Task description:
In the records that follow, find each line with "ribbon" and pull it out.

Source data:
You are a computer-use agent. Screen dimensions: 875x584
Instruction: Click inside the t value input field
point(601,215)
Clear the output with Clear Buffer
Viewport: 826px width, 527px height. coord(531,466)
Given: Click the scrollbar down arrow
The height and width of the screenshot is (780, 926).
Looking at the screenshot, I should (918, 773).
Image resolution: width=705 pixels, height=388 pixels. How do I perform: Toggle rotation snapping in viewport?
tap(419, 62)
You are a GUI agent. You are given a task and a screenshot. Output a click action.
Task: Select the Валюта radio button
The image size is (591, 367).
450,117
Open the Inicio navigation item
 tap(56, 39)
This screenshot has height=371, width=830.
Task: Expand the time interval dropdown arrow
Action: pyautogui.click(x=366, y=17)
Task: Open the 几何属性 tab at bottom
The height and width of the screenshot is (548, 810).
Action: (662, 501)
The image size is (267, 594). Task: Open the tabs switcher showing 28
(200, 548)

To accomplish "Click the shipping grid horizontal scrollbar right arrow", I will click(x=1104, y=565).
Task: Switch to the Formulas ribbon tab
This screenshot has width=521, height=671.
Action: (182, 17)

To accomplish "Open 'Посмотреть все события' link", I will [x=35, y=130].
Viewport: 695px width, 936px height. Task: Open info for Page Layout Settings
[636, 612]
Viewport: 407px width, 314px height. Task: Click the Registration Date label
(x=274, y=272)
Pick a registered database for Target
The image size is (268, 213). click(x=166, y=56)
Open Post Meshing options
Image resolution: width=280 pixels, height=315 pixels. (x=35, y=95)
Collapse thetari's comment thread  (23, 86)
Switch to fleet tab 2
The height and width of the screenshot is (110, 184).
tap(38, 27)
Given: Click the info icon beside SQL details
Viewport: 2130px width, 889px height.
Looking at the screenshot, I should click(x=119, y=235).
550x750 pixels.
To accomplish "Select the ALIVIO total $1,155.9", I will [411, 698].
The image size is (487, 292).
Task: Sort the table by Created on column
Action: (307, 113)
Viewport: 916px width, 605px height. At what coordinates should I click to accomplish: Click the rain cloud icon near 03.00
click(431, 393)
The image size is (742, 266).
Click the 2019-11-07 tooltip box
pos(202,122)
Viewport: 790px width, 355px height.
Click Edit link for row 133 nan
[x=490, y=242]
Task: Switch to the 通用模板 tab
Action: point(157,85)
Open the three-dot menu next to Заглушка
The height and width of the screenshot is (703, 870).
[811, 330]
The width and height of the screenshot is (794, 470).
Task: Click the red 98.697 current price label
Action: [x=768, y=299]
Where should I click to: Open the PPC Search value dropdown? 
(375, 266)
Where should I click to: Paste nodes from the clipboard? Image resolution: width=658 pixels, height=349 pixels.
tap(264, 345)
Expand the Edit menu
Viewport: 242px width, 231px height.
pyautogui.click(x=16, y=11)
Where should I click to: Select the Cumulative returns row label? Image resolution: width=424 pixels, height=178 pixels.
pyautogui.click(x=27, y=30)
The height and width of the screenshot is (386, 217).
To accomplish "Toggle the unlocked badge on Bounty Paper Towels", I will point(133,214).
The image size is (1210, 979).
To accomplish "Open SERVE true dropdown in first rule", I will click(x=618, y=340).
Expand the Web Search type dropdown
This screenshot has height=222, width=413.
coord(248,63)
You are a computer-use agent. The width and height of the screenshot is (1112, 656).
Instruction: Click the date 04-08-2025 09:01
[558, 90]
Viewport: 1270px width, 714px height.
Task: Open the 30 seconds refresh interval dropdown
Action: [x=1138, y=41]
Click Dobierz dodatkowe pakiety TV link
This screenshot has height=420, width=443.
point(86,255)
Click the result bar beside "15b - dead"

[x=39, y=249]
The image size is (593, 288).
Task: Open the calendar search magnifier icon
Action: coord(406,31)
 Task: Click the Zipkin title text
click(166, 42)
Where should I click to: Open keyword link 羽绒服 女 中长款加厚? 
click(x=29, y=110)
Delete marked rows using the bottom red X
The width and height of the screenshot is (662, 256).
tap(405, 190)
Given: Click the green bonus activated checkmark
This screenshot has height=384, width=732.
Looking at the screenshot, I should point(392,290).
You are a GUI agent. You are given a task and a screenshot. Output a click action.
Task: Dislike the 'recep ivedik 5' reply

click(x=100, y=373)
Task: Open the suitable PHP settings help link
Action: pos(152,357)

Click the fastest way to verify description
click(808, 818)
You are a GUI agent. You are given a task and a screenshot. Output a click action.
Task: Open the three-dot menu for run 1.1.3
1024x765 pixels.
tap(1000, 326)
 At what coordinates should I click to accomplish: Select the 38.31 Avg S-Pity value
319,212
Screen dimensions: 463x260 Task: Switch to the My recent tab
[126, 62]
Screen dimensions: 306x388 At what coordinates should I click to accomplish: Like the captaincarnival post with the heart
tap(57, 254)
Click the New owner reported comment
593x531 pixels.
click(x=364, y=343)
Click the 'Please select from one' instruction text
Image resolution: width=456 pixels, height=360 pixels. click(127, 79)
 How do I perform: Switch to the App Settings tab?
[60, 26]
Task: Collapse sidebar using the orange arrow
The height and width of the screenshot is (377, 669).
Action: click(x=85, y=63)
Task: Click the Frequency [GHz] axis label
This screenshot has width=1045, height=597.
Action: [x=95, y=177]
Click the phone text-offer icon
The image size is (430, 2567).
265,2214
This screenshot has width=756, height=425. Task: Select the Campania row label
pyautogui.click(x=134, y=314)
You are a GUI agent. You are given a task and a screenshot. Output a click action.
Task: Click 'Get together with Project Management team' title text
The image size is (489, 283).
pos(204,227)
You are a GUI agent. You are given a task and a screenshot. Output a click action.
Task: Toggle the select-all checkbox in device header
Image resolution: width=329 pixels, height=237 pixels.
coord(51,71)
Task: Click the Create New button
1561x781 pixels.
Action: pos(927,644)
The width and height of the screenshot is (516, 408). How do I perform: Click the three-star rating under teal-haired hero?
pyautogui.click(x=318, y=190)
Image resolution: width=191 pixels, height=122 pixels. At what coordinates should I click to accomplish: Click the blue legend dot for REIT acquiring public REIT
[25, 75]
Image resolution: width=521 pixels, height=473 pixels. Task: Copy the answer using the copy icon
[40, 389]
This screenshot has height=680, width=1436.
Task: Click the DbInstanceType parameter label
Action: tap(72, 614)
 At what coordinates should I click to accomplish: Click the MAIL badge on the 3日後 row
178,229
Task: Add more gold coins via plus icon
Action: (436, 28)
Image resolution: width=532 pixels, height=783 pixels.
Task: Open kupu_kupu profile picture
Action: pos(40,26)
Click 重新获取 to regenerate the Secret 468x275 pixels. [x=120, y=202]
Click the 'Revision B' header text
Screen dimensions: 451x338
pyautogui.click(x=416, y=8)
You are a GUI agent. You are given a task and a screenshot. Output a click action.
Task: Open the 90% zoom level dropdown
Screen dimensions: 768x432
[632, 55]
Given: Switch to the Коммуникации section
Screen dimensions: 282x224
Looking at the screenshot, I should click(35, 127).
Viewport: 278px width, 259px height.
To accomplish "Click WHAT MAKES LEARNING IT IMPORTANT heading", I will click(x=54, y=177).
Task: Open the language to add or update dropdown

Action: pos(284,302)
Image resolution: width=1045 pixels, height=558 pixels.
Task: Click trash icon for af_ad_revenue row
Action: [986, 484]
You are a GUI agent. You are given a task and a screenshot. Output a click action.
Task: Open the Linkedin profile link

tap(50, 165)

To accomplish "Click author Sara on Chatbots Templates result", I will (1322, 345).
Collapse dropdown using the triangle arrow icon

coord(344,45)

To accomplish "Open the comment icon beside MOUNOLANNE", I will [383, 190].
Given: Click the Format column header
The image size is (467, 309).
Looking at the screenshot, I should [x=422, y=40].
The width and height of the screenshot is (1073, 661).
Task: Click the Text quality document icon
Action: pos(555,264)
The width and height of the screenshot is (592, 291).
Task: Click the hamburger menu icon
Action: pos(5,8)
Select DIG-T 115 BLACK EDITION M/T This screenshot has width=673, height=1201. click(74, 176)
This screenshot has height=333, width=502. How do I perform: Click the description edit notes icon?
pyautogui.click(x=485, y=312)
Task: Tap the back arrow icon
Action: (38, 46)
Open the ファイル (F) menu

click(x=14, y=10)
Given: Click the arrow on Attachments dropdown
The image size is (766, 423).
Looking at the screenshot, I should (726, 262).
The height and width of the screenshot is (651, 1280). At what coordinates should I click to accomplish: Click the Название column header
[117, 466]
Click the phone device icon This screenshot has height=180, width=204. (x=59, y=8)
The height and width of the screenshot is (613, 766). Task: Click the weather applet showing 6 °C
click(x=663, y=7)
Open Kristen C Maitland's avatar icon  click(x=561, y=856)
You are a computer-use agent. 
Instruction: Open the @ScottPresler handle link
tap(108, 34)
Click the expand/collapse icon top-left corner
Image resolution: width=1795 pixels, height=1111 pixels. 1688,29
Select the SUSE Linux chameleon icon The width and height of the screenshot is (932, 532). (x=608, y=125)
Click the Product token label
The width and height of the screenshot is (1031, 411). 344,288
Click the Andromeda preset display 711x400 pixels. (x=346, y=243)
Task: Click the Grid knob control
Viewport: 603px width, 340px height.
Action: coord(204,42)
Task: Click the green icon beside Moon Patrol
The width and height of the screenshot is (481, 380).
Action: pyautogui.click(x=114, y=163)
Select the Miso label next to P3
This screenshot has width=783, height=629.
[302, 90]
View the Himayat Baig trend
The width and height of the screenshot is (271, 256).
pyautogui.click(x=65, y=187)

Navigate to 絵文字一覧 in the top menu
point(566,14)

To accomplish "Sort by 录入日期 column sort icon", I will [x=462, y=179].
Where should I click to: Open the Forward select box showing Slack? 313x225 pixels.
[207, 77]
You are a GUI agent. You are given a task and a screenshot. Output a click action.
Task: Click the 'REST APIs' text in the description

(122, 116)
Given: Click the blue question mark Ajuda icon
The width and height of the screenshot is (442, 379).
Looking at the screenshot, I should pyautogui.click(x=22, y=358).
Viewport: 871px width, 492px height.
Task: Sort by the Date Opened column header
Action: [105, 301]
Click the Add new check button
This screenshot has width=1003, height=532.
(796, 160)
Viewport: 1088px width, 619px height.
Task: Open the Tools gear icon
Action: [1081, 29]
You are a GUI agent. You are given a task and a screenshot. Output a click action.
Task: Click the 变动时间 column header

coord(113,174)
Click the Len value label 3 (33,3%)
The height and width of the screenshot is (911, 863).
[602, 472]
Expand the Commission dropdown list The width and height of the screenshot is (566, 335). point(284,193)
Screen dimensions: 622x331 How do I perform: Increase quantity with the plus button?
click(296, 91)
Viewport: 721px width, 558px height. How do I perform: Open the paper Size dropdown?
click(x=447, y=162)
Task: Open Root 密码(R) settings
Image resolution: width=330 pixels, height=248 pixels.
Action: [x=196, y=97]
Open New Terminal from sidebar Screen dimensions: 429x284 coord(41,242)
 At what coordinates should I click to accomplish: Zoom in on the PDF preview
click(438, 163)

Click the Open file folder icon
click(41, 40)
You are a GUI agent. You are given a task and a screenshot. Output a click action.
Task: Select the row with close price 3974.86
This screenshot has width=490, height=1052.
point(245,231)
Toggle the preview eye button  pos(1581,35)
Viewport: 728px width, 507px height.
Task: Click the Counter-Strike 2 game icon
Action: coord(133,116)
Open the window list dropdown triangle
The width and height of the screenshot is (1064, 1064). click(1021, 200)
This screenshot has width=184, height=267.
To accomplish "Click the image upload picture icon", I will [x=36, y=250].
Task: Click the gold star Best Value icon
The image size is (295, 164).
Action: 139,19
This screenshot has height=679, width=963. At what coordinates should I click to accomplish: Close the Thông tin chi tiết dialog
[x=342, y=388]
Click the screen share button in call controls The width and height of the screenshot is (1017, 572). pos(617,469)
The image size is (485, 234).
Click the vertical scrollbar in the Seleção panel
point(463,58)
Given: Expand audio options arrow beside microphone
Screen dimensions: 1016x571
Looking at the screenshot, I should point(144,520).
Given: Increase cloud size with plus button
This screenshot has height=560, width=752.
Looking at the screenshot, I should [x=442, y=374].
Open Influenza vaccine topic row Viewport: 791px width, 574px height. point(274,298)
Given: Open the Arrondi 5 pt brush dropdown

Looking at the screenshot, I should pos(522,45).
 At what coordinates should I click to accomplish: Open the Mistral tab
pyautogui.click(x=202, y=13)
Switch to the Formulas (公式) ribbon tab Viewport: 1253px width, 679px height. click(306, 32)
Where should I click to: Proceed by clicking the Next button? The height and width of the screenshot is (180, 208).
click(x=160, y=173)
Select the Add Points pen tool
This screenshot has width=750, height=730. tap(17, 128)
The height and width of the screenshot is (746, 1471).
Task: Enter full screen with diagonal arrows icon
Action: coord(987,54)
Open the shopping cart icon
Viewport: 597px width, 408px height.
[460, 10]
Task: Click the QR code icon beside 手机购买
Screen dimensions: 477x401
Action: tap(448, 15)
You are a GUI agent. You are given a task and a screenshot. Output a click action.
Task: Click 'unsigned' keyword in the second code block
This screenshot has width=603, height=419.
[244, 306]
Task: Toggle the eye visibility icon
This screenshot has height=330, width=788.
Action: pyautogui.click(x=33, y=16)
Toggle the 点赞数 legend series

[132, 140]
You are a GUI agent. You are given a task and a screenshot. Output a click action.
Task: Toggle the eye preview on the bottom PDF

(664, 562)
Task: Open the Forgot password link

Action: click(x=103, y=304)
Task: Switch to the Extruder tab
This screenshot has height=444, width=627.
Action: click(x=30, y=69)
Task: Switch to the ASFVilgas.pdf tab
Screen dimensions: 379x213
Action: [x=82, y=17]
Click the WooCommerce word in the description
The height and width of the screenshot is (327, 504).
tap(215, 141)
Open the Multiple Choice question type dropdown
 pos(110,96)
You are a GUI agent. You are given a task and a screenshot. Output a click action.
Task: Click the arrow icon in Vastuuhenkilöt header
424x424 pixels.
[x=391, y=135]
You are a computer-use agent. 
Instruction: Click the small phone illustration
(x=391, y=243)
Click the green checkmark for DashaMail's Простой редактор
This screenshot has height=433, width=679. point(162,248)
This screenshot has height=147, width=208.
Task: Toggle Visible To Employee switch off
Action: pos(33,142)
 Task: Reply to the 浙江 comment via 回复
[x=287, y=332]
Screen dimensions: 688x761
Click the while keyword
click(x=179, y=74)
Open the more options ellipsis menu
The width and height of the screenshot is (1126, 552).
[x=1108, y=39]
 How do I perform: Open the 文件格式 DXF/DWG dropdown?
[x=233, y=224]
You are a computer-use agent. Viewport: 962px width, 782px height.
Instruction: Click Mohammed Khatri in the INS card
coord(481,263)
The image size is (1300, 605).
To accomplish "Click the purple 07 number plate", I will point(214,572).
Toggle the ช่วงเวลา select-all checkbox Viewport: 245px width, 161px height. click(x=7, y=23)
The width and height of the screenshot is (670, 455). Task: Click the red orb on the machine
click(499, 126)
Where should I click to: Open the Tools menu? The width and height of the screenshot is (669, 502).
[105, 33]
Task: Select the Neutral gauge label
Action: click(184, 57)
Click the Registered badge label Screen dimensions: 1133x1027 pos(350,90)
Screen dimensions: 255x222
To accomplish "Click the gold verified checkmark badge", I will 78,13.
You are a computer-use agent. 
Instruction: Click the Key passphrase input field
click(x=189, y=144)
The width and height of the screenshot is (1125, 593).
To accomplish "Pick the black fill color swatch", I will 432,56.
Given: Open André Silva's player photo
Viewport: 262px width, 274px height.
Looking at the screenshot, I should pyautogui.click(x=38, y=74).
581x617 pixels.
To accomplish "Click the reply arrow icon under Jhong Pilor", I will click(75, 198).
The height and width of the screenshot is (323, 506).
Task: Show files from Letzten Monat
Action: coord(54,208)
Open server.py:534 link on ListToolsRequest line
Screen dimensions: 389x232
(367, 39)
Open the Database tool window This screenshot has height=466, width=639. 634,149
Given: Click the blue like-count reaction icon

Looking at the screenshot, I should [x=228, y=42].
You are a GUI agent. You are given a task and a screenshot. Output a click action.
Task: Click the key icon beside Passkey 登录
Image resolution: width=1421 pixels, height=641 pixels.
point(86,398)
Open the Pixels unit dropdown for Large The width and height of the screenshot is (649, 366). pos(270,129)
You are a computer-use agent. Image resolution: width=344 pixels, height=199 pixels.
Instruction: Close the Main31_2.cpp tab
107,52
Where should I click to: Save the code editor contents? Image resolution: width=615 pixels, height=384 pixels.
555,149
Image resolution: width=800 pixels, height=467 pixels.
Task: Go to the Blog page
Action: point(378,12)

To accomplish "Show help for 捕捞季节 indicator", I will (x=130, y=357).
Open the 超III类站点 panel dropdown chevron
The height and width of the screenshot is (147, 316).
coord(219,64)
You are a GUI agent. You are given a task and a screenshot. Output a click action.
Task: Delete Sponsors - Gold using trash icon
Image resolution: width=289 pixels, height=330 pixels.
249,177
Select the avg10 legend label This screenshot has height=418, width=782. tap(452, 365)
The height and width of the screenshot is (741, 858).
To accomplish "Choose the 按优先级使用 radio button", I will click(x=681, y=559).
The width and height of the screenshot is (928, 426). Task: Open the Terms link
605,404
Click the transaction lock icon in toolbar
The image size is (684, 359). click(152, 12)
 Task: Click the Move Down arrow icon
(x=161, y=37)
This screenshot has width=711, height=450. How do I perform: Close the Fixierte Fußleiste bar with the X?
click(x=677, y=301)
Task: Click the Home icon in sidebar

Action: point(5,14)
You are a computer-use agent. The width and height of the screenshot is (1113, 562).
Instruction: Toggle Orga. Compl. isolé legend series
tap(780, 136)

Exercise response:
Task: Switch to the Formulas ribbon tab
Switch to the Formulas (公式) ribbon tab Viewport: 1253px width, 679px height. click(306, 32)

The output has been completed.